LAWS(KAR)-1999-7-38

STATE OF KARNATAKA Vs. ANTHONIDAS

Decided On July 09, 1999
STATE OF KARNATAKA Appellant
V/S
ANTHONIDAS Respondents

JUDGEMENT

(1.) WE have heard the learned SPP on merits because he has advanced a strong submission that on the facts of this case, the acquittal is unjustified. The contention advanced was basically that the facts unmistakably disclose that the accused had induced the complainant on the basis of assurance of marriage to submit to sexual intercourse which resulted in pregnancy. He has pointed out from the evidence that it was the accused who had taken her to the doctor for purposes of termination of the pregnancy and he has virtually jettisoned her thereafter. It was contended that technically, the offence under Section 376 1pc is established because this would be a case wherein the girl has agreed, has given her consent to sexual intercourse on the basis of false inducement. We have carefully scrutinised the evidence because there is a small category of cases which would come within the ambit of rape if the consent of the woman is obtained by playing fraud on her. That category of cases however is very small and the Section itself makes it clear that the fraud has got to be clearly established and the illustration given is that of an accused person who misleads a woman to agree to sexual intercourse on the mistaken belief that the accused is the husband. The evidence in this case only suggests that the accused had promised to marry the girl and that this was the reason why she has agreed to have sexual intercourse with him. This In our considered view is not sufficient to bring the act within the category of offences as contemplated under Section 376 I PC where fraud is involved because there is nothing to indicate that at the time of offence when the incident took place that the accused did not want to marry the girl. The evidence in this regard is extremely vague. Reading between the lines, we have no hesitation in holding that the consent was quite voluntary. The question of conviction under section 376 IPC will therefore have to be ruled out.
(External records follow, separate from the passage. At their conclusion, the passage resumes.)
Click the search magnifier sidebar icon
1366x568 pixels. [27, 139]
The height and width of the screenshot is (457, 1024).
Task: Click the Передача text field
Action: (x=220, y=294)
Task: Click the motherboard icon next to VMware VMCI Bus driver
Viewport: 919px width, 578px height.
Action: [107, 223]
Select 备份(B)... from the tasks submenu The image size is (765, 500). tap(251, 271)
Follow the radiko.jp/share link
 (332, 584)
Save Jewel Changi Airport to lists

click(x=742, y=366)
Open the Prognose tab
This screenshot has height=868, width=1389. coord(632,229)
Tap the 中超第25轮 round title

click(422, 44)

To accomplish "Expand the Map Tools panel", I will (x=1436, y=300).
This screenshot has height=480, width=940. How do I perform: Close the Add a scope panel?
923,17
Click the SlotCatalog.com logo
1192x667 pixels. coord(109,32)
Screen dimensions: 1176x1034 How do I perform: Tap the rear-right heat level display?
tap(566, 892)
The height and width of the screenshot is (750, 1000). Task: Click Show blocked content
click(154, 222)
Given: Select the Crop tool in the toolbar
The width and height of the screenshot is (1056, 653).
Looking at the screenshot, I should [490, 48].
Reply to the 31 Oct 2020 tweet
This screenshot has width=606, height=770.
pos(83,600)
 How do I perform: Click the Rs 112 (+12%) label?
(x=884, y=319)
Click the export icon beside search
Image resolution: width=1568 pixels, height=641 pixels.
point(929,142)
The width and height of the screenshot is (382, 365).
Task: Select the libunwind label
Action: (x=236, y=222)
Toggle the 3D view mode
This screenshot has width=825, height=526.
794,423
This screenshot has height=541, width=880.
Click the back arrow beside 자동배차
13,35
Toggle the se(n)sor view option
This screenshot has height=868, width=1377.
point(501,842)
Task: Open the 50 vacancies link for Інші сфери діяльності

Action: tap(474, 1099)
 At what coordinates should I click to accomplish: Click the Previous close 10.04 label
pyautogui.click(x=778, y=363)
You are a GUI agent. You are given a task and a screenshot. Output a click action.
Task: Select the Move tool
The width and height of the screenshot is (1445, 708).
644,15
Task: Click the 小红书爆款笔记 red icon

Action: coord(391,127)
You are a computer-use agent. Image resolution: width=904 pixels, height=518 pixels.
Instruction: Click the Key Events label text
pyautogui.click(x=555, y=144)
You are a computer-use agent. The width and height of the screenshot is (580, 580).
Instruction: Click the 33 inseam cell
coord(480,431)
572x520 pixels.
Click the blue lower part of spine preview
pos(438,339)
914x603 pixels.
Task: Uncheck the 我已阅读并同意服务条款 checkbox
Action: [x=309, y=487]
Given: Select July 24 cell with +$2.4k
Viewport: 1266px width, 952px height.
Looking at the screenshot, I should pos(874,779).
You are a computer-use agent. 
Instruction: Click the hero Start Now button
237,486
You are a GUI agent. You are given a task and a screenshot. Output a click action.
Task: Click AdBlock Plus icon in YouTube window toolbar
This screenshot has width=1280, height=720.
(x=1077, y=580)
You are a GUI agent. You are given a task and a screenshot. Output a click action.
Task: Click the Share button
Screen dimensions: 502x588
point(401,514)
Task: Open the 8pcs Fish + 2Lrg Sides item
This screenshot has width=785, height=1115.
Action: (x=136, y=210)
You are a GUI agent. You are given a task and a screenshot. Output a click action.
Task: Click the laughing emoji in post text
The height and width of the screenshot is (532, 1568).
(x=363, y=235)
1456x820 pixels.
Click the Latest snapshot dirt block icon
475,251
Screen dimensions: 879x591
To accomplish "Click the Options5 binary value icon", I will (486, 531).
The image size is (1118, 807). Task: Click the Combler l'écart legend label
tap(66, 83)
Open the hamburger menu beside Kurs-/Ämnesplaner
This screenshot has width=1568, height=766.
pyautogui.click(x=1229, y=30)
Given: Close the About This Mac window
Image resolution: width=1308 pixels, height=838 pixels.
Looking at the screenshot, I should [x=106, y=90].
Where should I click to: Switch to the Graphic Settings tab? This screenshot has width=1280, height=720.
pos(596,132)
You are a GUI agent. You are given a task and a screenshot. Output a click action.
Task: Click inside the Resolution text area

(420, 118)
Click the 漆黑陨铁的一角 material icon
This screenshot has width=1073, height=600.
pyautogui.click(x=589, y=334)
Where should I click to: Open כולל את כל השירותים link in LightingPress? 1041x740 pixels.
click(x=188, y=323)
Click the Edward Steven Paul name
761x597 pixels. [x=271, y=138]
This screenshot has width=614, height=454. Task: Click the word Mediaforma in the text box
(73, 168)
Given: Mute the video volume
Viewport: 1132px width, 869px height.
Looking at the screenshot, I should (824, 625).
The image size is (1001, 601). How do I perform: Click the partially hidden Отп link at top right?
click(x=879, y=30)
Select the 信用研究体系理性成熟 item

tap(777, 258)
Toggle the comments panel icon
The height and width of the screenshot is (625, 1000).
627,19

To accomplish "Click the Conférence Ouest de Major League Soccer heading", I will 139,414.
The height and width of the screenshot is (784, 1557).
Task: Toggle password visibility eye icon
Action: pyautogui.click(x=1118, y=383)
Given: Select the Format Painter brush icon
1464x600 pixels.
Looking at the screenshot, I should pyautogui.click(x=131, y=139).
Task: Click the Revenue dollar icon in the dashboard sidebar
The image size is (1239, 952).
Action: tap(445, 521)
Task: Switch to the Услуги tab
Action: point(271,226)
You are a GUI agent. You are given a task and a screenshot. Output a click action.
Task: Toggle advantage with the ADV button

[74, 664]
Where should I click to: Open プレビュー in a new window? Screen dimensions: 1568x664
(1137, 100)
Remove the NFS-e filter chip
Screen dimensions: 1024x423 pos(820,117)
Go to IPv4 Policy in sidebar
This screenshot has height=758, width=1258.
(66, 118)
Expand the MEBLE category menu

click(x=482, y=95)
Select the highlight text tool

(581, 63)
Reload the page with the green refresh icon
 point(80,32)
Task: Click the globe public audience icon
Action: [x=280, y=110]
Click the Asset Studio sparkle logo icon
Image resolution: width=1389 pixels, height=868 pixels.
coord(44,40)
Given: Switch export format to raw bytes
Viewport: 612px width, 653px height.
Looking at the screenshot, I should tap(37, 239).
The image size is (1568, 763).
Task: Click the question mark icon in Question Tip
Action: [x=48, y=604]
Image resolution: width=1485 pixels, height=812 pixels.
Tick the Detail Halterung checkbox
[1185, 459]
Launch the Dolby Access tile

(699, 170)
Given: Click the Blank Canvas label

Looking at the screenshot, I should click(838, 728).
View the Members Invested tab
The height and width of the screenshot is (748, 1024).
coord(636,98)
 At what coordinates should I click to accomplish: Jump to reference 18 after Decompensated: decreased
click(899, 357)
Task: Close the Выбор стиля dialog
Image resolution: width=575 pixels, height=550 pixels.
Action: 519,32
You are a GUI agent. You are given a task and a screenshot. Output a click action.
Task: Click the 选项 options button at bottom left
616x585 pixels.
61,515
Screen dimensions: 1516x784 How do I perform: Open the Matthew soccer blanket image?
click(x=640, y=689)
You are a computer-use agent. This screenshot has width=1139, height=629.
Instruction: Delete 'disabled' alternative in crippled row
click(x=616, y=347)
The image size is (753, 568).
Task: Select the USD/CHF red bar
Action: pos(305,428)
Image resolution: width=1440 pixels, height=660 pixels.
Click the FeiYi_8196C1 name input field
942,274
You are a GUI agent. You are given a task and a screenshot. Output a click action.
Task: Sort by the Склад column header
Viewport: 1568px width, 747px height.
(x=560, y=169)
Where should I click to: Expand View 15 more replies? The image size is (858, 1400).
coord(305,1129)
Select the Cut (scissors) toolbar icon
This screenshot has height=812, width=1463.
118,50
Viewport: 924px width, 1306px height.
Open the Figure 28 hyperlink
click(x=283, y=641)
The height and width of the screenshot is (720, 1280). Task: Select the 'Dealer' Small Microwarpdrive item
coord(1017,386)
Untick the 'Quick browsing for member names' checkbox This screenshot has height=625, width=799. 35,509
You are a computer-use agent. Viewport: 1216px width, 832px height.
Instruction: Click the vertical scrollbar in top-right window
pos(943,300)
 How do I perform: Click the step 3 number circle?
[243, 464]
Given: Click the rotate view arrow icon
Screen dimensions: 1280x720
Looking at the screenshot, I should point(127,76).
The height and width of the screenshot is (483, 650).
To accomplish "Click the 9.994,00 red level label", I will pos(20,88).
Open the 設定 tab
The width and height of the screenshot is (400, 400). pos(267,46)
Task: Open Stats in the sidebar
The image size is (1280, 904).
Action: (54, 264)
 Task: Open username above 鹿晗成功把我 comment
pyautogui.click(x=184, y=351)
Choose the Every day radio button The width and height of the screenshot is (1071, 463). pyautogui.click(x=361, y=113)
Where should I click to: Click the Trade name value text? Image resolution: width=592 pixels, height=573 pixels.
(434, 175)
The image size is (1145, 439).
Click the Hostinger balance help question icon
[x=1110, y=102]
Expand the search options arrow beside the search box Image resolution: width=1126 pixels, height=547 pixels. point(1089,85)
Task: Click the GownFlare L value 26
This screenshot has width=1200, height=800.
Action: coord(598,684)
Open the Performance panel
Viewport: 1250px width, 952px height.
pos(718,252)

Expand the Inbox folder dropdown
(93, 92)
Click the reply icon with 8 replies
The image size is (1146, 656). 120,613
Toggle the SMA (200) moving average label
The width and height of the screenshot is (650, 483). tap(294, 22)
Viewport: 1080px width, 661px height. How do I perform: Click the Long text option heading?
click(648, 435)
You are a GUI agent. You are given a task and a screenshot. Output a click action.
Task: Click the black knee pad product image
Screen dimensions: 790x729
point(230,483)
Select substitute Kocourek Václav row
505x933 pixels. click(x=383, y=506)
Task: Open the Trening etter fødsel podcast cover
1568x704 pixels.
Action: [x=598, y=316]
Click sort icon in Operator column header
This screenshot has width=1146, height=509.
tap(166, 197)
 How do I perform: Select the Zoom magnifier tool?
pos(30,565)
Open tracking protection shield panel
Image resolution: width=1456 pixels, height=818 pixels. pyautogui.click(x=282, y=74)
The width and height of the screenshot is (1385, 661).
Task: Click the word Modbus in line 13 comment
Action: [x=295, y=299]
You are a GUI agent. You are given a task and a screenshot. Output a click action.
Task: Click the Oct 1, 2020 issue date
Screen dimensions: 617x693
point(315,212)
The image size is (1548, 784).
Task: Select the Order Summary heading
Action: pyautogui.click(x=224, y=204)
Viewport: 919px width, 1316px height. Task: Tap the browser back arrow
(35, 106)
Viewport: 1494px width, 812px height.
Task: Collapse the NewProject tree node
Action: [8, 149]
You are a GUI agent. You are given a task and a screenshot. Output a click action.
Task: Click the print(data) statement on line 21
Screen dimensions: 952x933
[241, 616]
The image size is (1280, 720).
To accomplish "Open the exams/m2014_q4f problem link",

(2.) THE strongest submission advanced was that the accused has cheated the girl who would not have agreed to what had happened except on the basis of assurance given by him and the inducement held out. In sum and substance, the submission is that Section 417 ipc would apply in so far as the accused is alleged to have cheated the girl. Though in common parlance one may term a breach of promise of marriage as an act of cheating, one needs to take cognisance of the fact that as far as the I. P. C. is concerned, this category of cases clearly requires the ingredient of wrongful loss or wrongful gain which would be totally absent in a case of breach of promise of marriage. The learned SPP submitted that a person's reputation is property in the legal sense and that having regard to what has happened, even if the Court has to make an exception, that having regard to the consequence of such acts, the accused should not be allowed to get away. The moral aspects of the case are entirely different because even if a court or a society disapproves of the conduct of the accused in a Criminal Court, it would not be permissible to record a conviction unless the strict ingredients of law are satisfied. The ingredients of Section 415 IPC are very clear and in our considered view, the framing of a charge itself under section 417 IPC was misconceived. The evidence does not make out any case under this charge and therefore, the order of acquittal even under this head will have to be upheld.

(3.) THE last submission canvassed was that there is very clear evidence of miscarriage and the submission was that this would be actionable under Sections 312 or 313 IPC. Even though there is no charge under this head, it is permissible in given cases for a Court to convict of a lesser offence if the facts so justify for which reason, we have examined the argument. First of all, the facts do not make out any case of inducing a miscarriage. This is the most important ingredient in so far as the Section virtually punishes the doctor who is responsible for it and even assuming the learned SPP has submitted that it was done at the instance of the accused, we find from the evidence that there has been no inducement of a miscarriage because the girl was bleeding heavily when she was brought to the doctor and the, doctor has only thereafter done the "cleaning up operations" in medical terms, and has said so in the evidence that the miscarriage was not induced. How the bleeding commenced, is not clear from the evidence and one cannot rule out the possibility that the girl herself had made some attempts to get rid of the unwanted pregnancy. There might have been other good reasons as to how it happened which could have even been in natural course and therefore, even as regards this lesser offence it would not be possible to interfere with the decision of the trial Court.